1852 Millard Fillmore - Spring of Nations (Europe)


In 1848, many European nations were in political upheaval as the most widespread revolutionary wave in European history took place. It was known as the Spring of Nations, also the Year of Revolution. The revolutionaries aimed to throw off the shackles of the old feudal system, demanding more participation in government, freedom of the press, and better conditions for the working class. But, quickly within a year, reactionary forces had regained control and the revolutions collapsed. As Europe, burned, Millard Fillmore and America stood by. In Millard Fillmore's last address to congress, he defended his policy of isolationism, that America, the beacon of liberty, should not get involved in European affairs. Fillmore stated that as much as we love liberty, we can not intervene in every revolution, and history proved that those who try, fail .
"This is a most seductive but dangerous appeal to the generous sympathies of freemen. Enjoying, as we do, the blessings of a free Government, there is no man who has an American heart that would not rejoice to see these blessings extended to all other nations. We can not witness the struggle between the oppressed and his oppressor anywhere without the deepest sympathy for the former and the most anxious desire for his triumph.

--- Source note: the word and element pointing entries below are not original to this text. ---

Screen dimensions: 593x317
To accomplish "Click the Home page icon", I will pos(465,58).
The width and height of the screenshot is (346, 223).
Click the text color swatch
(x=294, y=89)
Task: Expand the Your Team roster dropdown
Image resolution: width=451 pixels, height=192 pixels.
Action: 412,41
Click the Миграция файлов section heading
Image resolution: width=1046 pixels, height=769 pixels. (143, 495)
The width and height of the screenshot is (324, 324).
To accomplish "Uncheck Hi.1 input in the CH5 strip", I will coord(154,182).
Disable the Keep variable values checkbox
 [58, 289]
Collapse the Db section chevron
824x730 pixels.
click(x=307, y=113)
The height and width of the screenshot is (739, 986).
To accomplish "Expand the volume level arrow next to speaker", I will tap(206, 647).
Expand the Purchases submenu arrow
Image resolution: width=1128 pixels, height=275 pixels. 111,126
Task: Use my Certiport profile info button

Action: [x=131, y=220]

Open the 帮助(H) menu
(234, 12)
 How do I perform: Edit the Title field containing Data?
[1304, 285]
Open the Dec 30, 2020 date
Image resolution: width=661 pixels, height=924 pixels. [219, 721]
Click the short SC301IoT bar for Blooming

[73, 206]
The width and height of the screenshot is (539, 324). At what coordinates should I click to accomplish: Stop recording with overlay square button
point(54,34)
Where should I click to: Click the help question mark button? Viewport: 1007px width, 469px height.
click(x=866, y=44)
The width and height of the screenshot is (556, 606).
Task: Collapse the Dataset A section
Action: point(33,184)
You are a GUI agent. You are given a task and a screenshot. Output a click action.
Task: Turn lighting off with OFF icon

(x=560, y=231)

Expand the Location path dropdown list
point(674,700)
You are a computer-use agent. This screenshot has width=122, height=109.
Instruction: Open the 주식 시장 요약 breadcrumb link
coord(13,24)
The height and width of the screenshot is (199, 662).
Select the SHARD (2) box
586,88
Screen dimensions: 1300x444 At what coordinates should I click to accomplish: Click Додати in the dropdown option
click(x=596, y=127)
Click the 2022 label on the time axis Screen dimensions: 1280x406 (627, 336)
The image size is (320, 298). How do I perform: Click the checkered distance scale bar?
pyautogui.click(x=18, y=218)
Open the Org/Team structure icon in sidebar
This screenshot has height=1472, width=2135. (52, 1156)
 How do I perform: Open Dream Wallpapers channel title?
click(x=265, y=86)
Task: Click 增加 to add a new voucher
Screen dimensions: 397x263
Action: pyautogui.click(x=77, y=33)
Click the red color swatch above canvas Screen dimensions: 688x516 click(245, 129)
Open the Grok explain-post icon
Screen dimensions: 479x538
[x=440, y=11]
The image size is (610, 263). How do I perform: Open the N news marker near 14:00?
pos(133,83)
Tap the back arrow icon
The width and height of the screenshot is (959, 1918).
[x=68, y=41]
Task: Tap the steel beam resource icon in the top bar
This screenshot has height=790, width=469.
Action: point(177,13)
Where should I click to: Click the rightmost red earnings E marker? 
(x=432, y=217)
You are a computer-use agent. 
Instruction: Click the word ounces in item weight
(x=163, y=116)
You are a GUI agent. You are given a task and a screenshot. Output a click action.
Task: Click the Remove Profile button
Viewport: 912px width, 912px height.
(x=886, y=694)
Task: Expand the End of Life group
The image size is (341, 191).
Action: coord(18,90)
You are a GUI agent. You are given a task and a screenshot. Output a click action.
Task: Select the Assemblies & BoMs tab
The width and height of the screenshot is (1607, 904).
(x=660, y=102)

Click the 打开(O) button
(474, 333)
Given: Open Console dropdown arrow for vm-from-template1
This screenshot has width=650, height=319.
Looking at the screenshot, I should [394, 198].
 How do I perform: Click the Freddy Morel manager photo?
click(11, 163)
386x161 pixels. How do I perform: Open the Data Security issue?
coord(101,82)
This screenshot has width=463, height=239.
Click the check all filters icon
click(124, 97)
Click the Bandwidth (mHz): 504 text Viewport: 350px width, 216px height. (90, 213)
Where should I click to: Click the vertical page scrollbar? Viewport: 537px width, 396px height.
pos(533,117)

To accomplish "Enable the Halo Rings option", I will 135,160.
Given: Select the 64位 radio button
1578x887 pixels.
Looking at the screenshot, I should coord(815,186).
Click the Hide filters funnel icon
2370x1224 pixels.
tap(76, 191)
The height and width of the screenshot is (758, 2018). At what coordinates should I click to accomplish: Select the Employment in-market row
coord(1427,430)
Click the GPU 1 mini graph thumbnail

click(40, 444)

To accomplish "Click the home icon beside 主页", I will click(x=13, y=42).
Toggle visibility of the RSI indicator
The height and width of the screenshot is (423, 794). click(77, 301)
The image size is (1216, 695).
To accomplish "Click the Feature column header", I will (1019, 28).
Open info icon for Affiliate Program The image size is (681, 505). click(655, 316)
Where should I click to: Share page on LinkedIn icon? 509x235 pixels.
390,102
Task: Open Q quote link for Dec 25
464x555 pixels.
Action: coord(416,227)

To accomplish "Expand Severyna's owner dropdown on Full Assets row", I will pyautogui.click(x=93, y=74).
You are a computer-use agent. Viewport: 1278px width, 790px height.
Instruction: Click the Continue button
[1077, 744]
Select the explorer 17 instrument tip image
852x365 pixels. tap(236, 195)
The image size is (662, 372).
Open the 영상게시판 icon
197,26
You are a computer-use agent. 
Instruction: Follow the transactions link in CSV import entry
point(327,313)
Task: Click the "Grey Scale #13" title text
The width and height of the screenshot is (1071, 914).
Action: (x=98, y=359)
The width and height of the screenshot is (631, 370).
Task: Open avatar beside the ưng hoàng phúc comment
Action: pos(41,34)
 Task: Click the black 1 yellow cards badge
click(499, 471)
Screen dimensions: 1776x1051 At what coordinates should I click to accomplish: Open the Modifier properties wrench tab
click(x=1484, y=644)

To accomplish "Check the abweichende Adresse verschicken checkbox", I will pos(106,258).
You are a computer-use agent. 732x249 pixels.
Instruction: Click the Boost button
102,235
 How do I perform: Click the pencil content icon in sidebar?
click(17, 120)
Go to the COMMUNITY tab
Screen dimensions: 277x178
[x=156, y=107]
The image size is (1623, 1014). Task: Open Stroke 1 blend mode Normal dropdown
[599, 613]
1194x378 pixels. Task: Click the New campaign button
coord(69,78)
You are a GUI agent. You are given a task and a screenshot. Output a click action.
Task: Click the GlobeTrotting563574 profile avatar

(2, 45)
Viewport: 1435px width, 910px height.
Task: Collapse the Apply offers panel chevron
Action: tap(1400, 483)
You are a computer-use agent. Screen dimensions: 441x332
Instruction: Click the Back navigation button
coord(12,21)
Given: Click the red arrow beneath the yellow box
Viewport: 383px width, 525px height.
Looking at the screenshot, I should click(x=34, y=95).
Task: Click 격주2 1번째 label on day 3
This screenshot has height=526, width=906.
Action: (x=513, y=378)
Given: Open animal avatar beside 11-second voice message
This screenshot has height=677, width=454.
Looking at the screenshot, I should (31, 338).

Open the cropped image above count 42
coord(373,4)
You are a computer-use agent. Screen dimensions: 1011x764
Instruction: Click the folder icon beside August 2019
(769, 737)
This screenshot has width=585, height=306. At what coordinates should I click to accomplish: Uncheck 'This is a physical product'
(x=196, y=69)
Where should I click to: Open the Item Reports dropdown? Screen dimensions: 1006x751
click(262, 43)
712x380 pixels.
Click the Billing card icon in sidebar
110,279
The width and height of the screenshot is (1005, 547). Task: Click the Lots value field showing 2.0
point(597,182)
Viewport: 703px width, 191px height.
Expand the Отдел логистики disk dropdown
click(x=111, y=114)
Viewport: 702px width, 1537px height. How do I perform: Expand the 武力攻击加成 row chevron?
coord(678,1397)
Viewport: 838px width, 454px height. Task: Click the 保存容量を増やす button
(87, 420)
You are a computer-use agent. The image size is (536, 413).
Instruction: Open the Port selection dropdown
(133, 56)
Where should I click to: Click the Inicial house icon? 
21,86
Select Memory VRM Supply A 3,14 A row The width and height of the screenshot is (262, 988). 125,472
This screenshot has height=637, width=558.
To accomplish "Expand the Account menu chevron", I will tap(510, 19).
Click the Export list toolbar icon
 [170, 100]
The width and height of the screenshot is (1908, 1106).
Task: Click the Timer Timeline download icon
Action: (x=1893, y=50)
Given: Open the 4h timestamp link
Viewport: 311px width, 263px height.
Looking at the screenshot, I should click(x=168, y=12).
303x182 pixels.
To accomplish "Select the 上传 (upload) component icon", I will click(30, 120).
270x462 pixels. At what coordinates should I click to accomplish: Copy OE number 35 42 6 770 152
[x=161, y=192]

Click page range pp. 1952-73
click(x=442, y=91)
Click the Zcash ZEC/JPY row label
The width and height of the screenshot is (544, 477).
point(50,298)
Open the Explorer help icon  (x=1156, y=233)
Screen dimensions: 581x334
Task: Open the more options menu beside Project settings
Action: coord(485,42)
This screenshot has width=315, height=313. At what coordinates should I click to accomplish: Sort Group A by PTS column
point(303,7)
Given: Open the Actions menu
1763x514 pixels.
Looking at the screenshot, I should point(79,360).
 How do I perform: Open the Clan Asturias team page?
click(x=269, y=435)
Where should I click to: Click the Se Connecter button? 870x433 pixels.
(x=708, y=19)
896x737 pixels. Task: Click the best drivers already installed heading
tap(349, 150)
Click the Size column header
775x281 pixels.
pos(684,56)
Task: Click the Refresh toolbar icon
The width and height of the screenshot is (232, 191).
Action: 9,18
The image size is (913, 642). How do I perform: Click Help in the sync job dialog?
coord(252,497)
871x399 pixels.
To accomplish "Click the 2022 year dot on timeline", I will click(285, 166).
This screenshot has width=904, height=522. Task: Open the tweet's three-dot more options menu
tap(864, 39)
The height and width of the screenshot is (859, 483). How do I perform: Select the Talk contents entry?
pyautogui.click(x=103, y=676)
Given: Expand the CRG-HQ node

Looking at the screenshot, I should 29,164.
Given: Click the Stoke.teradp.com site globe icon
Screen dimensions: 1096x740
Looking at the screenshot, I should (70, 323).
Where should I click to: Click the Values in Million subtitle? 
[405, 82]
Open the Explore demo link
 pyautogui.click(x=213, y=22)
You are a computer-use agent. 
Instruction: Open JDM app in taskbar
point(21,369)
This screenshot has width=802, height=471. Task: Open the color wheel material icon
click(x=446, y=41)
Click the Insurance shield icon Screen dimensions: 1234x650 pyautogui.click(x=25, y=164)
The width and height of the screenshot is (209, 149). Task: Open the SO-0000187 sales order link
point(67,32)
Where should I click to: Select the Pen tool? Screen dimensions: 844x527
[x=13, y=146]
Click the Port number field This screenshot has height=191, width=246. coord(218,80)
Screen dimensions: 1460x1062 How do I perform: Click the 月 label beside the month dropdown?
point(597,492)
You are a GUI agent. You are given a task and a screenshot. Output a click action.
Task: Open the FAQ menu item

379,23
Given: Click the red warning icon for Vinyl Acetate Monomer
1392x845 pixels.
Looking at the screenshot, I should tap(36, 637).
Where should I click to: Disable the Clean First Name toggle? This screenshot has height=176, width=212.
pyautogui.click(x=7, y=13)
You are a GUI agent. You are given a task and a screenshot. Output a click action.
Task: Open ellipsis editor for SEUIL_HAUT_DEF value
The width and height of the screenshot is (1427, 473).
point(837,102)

Nevertheless, is it prudent or is it wise to involve ourselves in these foreign wars? .... France had no sooner established a republican form of government than she manifested a desire to force its blessings on all the world ... Here was the false step which led to her subsequent misfortunes. She soon found herself involved in war with all the rest of Europe."
Fillmore continued, with a warning, that liberty and revolution don't always go hand-in-hand.
"Let us remember that revolutions do not always establish freedom. Our own free institutions were not the offspring of our Revolution. They existed before. They were planted in the free charters of self-government under which the English colonies grew up, and our Revolution only freed us from the dominion of a foreign power whose government was at variance with those institutions. But European nations have had no such training for self-government, and every effort to establish it by bloody revolutions has been, and must without that preparation continue to be, a failure. Liberty unregulated by law degenerates into anarchy, which soon becomes the most horrid of all despotisms."